Kepala Perwakilan Ombudsman RI Provinsi Kepri, Lagat Siadari, menekankan pentingnya penindakan tegas sesuai aturan hukum agar kasus serupa tak berulang.
“Terkait dengan permintaan uang oleh oknum Lapas, oknum sipir di Lapas Kelas II Perempuan kepada warga binaan, kami minta agar Kanwilpas melakukan pembinaan dan tindakan sesuai peraturan perundang-undangan yang berlaku agar memastikan tidak terulang kembali perilaku pungutan oleh oknum seperti ini,” tegas Lagat.
Selain kasus pungli, Lagat menilai pemahaman WBP mengenai hak-hak hukum—mulai dari proses persidangan, remisi, pembebasan bersyarat, hingga cuti bersyarat—masih sangat minim. Pihaknya mendesak Kalapas Perempuan Kelas IIB Batam untuk mengedukasi warga binaan secara berkala.
Fasilitas Rusak dan Overkapasitas: 321 WBP Dijejali di Kapasitas 90 Orang
SIDAK hingga larut malam tersebut turut membongkar krisis sarana dan prasarana di dalam lapas. Fasilitas yang idealnya hanya menampung 90 orang, saat ini dijejali oleh 321 WBP—mayoritas terjerat kasus narkotika.
Di tengah kondisi overkapasitas yang melonjak lebih dari 300 persen tersebut, tercatat ada lima bayi yang terpaksa ikut tinggal bersama ibu mereka di dalam sel tahanan.
Kondisi ini makin diperparah oleh:
- Bangunan tua dan bocor: Lapas memanfaatkannya dari bekas blok Lapas Anak.
- Ancaman banjir: Saat hujan deras turun, genangan air memaksa para warga binaan dievakuasi ke tempat yang lebih tinggi.

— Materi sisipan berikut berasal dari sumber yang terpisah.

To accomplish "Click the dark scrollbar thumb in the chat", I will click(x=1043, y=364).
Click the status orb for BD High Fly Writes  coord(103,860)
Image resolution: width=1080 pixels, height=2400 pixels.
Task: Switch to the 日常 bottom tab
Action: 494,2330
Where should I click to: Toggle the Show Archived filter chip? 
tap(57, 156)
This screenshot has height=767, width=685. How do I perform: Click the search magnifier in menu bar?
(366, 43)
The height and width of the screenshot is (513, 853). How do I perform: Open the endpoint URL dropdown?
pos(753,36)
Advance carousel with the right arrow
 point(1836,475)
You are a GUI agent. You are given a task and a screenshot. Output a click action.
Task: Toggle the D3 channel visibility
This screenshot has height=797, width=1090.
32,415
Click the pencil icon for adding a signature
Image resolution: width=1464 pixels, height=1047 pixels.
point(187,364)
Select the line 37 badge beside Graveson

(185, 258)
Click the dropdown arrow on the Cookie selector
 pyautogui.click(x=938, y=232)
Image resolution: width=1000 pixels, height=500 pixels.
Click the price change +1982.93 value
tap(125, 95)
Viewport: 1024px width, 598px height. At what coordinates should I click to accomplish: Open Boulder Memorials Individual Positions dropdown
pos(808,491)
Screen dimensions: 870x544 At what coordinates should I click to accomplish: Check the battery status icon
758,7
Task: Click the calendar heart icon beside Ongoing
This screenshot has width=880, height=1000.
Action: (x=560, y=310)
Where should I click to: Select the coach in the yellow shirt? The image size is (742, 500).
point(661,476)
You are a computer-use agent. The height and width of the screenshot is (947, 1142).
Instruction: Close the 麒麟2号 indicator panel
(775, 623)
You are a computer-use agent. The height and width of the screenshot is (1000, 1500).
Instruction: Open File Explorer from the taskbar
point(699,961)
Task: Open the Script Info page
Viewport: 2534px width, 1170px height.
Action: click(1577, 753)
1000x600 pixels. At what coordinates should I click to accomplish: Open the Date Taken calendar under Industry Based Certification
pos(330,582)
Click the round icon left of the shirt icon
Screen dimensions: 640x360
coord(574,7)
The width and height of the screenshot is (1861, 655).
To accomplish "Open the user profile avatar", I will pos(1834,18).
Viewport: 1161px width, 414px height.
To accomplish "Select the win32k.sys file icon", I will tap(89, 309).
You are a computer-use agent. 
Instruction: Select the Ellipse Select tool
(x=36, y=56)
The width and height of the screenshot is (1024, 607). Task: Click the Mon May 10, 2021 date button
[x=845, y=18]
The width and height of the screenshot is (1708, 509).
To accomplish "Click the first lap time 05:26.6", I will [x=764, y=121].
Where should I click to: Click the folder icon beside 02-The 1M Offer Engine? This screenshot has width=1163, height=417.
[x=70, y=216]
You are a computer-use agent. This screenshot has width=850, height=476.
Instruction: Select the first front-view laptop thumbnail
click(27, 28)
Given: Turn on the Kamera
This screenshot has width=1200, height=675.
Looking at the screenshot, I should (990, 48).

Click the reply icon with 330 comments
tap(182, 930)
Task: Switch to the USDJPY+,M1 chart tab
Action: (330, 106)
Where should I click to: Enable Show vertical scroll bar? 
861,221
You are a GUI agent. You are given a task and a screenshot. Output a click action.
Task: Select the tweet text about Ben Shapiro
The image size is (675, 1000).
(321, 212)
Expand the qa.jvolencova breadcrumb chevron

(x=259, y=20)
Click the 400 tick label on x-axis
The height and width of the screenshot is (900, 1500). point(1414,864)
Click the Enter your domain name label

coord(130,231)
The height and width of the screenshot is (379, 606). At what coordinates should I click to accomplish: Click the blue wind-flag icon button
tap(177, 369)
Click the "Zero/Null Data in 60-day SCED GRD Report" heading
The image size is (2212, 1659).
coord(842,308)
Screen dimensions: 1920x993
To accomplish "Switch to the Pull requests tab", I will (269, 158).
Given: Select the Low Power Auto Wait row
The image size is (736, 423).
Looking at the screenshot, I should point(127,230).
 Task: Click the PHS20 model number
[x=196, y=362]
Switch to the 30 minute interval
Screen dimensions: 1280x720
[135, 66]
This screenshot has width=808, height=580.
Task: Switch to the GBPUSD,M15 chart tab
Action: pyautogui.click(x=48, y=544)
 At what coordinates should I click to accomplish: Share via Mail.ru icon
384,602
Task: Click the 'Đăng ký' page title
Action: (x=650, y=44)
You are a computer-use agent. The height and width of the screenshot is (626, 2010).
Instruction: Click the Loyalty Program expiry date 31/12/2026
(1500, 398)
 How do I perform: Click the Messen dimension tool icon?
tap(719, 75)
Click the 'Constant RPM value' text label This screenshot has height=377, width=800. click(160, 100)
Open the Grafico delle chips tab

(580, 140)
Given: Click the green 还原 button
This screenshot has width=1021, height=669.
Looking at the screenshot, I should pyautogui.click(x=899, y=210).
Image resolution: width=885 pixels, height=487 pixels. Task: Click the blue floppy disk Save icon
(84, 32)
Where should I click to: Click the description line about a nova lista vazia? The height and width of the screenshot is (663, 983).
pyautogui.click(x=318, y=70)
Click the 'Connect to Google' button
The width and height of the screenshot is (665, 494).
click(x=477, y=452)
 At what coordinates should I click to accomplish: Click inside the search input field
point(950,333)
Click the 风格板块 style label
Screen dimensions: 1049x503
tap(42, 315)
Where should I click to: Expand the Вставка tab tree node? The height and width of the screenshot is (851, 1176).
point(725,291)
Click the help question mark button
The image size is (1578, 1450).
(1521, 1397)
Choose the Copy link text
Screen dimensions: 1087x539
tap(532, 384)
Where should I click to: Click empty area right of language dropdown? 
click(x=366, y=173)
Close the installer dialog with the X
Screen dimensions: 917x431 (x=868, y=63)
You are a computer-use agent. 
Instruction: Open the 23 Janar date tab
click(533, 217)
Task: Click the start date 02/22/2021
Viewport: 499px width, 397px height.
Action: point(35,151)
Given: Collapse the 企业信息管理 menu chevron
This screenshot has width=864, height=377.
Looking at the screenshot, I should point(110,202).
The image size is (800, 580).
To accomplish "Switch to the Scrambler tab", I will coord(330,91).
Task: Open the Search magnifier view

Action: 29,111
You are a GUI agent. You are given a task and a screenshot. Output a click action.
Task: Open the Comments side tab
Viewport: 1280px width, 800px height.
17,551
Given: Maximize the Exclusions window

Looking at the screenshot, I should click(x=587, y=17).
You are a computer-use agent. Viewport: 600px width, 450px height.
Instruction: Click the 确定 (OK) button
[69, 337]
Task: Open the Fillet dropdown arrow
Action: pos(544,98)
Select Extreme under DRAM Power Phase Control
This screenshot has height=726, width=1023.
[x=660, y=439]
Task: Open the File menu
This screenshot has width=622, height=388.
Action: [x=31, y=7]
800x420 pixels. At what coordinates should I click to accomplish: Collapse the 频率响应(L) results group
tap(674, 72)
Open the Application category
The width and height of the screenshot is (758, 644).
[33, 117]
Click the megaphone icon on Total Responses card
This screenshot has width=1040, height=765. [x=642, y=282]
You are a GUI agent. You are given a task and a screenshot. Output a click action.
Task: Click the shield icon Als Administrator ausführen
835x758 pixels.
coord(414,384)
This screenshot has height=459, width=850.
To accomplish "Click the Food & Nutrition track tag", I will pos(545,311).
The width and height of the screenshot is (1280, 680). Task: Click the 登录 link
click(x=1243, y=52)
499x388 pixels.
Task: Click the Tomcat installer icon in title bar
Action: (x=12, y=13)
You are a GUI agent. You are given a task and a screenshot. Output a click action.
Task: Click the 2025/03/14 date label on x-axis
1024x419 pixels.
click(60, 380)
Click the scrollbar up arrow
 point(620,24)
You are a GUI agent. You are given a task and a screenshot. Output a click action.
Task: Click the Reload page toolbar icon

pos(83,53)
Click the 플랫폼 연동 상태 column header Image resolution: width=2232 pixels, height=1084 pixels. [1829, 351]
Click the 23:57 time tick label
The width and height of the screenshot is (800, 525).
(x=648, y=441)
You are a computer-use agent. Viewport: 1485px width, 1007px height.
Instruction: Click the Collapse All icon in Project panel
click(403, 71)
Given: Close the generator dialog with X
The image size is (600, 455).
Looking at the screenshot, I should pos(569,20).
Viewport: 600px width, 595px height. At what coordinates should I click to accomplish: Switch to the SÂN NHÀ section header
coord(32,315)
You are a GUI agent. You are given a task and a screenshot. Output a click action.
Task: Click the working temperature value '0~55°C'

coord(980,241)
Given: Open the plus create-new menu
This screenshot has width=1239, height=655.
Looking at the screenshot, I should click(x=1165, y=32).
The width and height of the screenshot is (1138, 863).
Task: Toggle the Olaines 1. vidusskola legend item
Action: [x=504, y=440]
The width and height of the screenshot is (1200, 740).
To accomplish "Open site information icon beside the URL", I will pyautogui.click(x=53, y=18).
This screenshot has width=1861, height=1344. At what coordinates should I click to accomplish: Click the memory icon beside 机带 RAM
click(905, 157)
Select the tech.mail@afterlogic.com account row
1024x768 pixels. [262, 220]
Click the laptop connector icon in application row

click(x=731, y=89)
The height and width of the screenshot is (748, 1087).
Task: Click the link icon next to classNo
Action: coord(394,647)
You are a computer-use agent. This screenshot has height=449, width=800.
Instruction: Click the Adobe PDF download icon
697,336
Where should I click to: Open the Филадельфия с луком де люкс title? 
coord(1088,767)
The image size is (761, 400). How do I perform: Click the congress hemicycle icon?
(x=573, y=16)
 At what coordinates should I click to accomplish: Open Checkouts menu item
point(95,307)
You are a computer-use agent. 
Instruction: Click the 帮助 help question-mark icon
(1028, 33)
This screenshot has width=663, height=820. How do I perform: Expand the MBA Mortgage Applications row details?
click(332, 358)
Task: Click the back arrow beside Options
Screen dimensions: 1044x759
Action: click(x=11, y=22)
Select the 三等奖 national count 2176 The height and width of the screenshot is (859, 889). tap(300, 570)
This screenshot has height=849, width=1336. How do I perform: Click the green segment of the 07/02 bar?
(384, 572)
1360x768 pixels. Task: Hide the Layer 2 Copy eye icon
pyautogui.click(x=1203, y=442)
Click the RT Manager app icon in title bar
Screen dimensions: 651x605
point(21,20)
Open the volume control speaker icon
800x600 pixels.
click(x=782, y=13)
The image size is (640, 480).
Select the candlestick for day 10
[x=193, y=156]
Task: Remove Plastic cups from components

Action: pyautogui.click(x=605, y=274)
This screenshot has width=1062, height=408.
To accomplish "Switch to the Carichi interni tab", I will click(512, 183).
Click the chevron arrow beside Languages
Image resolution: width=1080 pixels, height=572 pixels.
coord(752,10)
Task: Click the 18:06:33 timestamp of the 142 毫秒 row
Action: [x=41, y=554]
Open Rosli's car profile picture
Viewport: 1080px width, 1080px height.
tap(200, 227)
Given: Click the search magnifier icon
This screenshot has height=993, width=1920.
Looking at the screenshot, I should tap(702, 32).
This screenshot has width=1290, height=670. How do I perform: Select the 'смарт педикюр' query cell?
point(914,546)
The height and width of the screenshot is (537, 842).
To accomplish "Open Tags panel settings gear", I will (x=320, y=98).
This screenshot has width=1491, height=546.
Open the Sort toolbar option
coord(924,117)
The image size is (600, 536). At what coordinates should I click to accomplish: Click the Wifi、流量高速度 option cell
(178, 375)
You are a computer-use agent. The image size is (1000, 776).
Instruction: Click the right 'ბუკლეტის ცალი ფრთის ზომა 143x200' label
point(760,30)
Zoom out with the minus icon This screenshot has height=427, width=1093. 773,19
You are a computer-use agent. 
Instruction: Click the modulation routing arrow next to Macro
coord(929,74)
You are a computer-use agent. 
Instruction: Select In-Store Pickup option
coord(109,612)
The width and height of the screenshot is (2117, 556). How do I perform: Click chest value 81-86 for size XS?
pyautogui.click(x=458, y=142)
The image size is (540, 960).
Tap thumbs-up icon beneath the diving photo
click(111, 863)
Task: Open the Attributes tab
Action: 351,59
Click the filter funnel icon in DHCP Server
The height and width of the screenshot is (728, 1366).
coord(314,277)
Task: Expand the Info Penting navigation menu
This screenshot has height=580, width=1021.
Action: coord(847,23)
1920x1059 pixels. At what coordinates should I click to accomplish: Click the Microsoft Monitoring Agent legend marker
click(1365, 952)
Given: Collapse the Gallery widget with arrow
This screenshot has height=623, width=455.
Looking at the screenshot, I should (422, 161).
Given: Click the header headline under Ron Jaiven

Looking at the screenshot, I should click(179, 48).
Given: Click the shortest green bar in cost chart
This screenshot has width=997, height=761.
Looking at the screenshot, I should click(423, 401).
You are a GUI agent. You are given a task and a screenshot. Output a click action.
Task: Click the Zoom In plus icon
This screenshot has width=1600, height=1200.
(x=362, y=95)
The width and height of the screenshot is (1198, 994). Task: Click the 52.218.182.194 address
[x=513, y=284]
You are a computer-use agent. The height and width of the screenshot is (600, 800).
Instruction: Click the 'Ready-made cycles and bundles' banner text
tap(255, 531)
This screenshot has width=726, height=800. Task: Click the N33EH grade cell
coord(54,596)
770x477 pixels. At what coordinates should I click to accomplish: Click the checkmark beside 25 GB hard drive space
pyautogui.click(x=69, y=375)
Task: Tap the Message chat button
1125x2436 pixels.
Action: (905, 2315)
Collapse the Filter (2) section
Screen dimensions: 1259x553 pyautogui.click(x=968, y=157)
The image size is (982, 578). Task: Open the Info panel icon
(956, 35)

Dalam sidak tersebut, Ombudsman juga meneliti alur penerimaan WBP lewat Masa Pengenalan Lingkungan (Mapenaling) selama seminggu sebelum diinput ke Sistem Database Pemasyarakatan (SDP), dinamika mutasi antar-lapas/rutan, serta ketatnya sistem pengawasan.
Pengawasan ketat menjadi sorotan utama mengingat pada awal 2026 lalu, petugas sempat menemukan narkotika jenis inex yang diselundupkan lewat paket titipan pengunjung.
Seluruh temuan sidak ini—mulai dari mekanisme penanganan pelanggaran petugas, kelayakan fasilitas, hingga pemenuhan hak dasar WBP—akan didalami lebih lanjut oleh Ombudsman Kepri guna memastikan tata kelola pemasyarakatan berjalan akuntabel, transparan, dan memprioritaskan hak asasi manusia.